PROBLEM TO SOLVE
In the material below, find every line containing the string "will" and return it.
*** Block opens ***
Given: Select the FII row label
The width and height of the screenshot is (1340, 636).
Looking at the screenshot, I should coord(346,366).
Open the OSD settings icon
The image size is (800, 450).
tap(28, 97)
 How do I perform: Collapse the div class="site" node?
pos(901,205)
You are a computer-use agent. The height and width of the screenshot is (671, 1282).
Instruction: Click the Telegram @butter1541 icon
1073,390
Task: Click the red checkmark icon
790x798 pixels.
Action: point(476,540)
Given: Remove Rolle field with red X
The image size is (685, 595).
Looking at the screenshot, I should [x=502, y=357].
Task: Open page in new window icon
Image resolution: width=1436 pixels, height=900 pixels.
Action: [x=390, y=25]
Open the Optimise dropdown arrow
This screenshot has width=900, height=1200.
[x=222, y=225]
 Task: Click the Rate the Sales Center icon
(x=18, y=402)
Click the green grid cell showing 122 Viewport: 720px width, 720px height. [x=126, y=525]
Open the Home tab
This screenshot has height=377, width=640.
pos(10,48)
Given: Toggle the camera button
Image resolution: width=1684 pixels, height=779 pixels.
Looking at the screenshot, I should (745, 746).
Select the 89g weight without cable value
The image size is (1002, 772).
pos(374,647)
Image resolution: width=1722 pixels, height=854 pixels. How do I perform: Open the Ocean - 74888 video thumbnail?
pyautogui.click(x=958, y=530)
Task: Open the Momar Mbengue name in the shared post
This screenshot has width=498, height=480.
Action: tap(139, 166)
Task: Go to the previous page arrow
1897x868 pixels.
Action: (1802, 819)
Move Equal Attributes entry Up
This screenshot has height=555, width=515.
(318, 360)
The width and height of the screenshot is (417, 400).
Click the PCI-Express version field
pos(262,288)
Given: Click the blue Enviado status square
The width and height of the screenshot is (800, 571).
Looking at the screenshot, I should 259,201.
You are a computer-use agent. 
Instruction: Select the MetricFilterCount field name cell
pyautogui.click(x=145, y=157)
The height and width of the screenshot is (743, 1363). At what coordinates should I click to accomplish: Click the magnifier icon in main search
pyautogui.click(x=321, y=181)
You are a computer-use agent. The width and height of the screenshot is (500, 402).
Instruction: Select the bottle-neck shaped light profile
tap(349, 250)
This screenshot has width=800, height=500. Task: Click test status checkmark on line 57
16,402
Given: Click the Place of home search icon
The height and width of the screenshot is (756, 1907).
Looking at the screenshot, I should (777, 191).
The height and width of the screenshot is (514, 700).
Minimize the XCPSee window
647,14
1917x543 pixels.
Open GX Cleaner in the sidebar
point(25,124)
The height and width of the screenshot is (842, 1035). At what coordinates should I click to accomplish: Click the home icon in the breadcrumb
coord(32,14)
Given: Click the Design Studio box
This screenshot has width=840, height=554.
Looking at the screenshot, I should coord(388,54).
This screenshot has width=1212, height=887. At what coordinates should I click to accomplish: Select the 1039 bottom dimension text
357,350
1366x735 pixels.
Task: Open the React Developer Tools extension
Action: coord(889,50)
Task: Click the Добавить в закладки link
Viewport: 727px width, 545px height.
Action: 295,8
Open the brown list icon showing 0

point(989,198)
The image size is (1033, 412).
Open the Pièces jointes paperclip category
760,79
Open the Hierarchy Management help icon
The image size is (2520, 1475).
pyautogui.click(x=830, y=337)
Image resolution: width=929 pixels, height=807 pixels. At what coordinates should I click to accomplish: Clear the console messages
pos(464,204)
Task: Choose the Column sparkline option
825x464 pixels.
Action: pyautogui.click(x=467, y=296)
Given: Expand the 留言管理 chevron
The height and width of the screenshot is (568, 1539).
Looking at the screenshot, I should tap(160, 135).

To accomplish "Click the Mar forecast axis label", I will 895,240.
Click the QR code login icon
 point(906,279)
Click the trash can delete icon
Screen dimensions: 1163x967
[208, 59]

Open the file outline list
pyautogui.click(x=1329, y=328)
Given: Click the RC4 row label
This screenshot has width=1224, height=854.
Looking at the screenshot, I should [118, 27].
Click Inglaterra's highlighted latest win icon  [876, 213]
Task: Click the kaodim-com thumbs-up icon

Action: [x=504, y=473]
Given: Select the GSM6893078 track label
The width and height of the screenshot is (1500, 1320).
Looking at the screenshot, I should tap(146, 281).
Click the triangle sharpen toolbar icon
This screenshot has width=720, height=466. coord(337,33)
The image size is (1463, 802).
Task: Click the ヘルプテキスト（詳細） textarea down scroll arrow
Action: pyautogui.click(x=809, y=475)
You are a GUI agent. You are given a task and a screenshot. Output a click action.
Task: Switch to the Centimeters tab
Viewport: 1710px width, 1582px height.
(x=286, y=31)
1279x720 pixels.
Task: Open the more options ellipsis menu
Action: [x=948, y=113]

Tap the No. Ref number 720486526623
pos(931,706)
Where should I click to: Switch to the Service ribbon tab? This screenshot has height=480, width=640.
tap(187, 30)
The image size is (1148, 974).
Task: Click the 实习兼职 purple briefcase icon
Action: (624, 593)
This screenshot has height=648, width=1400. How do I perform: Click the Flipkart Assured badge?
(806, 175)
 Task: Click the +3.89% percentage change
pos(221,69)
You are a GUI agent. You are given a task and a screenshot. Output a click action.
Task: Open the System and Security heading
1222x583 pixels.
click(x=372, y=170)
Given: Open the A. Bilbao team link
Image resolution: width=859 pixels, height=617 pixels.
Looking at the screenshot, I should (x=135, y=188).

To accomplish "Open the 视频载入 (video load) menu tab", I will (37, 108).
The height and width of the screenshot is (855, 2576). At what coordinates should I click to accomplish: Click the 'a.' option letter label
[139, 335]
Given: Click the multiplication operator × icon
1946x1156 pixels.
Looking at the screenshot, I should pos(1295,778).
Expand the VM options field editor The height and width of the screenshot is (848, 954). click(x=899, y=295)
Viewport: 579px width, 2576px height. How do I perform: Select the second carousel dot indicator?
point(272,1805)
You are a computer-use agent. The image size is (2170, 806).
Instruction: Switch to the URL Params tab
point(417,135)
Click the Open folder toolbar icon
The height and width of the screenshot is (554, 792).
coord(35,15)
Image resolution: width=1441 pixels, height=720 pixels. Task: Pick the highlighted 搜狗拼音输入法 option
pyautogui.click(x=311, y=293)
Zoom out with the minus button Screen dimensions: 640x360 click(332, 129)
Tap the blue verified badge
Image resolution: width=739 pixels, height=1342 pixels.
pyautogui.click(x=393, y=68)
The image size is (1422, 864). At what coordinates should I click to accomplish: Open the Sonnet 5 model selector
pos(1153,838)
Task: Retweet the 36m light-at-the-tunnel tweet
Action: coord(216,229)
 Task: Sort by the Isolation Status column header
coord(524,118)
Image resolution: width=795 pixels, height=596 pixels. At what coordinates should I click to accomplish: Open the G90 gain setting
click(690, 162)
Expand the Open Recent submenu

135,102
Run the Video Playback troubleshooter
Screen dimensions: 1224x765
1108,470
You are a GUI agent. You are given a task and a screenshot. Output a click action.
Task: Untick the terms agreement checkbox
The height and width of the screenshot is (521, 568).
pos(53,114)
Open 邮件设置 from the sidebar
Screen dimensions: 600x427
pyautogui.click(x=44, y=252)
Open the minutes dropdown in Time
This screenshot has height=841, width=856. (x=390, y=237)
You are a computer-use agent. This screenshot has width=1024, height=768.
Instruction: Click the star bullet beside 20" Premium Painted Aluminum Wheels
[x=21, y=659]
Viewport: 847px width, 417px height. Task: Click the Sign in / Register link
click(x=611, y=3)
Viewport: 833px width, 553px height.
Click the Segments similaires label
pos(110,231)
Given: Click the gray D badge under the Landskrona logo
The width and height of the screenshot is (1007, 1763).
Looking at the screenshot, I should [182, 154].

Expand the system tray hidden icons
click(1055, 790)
*** Block closes ***
OUTPUT BELOW
To accomplish "Click the Mar forecast axis label", I will 895,240.
To accomplish "Open the 视频载入 (video load) menu tab", I will (37, 108).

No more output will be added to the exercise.